Opinion
No. 2005-09796.
February 5, 2008.
Appeal by the defendant from a judgment of the Supreme Court, Queens County (Cooperman, J.), rendered October 12, 2005, convicting him of robbery in the first degree, robbery in the second degree, assault in the second degree, criminal possession of stolen property in the fifth degree, and criminal possession of a weapon in the fourth degree, upon a jury verdict, and imposing sentence.
Richard A. Brown, District Attorney, Kew Gardens, N.Y. (John M. Castellano, Jeanette Lifschitz, and Jennifer Etkin of counsel), for respondent.
Before: Fisher, J.P., Lifson, Covello and McCarthy, JJ.

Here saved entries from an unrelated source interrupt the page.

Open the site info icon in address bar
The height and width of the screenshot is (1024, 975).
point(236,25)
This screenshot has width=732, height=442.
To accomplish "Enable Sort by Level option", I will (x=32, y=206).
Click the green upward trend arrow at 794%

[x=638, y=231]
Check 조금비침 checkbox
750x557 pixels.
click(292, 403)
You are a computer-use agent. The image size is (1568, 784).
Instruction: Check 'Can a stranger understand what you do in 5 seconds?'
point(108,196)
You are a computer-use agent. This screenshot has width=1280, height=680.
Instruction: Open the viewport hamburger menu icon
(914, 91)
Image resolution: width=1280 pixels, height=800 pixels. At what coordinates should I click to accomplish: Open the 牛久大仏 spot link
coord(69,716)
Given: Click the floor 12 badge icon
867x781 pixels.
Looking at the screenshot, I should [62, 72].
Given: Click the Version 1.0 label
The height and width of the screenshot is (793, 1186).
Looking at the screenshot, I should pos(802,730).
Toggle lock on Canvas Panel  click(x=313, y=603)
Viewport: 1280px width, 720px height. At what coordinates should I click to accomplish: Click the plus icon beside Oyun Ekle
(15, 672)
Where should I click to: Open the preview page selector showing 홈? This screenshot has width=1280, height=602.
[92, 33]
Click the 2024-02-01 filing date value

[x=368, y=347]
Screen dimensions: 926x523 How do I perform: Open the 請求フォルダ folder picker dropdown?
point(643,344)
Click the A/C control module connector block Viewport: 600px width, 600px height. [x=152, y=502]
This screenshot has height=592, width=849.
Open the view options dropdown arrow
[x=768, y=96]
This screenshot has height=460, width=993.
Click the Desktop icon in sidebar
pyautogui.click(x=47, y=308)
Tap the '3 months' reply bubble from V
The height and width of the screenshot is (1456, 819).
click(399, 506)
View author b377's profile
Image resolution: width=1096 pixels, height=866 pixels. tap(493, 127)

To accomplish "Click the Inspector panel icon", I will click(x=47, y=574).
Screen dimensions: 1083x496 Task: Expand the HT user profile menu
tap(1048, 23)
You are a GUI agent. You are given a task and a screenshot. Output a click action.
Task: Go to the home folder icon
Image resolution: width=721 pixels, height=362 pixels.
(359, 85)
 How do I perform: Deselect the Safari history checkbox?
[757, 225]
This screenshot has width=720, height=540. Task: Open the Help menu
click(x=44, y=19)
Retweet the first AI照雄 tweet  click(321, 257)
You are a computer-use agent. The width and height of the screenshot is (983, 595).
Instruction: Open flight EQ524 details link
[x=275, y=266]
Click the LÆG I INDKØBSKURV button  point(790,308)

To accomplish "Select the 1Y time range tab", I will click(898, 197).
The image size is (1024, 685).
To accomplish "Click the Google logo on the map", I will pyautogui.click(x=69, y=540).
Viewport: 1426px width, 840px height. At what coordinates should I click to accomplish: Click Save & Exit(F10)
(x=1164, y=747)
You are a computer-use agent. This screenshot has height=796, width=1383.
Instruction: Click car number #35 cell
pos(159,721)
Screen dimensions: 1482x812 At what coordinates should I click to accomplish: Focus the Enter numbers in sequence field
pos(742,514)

Ordered that the judgment is affirmed.
The defendant's challenge to the legal sufficiency of the evidence is unpreserved for appellate review ( see CPL 470.05; People v Gray, 86 NY2d 10, 19-21). In any event, viewing the evidence in the light most favorable to the prosecution ( see People v Contes, 60 NY2d 620), we find that it was legally sufficient to establish the defendant's guilt beyond a reasonable doubt. Moreover, upon the exercise of our factual review power ( see CPL 470.15), we are satisfied that the verdict of guilt was not against the weight of the evidence ( see People v Danielson, 9 NY3d 342; People v Romero, 7 NY3d 633).
The defendant's contention that the prosecutor's allegedly improper questions during cross-examination and comments during summation constitute reversible error is unpreserved for appellate review ( see CPL 470.05; People v Siriani, 27 AD3d 670). In any event, although some of the prosecutor's remarks clearly were improper, they did not deprive the defendant of his right to a fair trial ( see People v Joseph, 20 AD3d 435; People v Wilt, 18 AD3d 971, 972-973).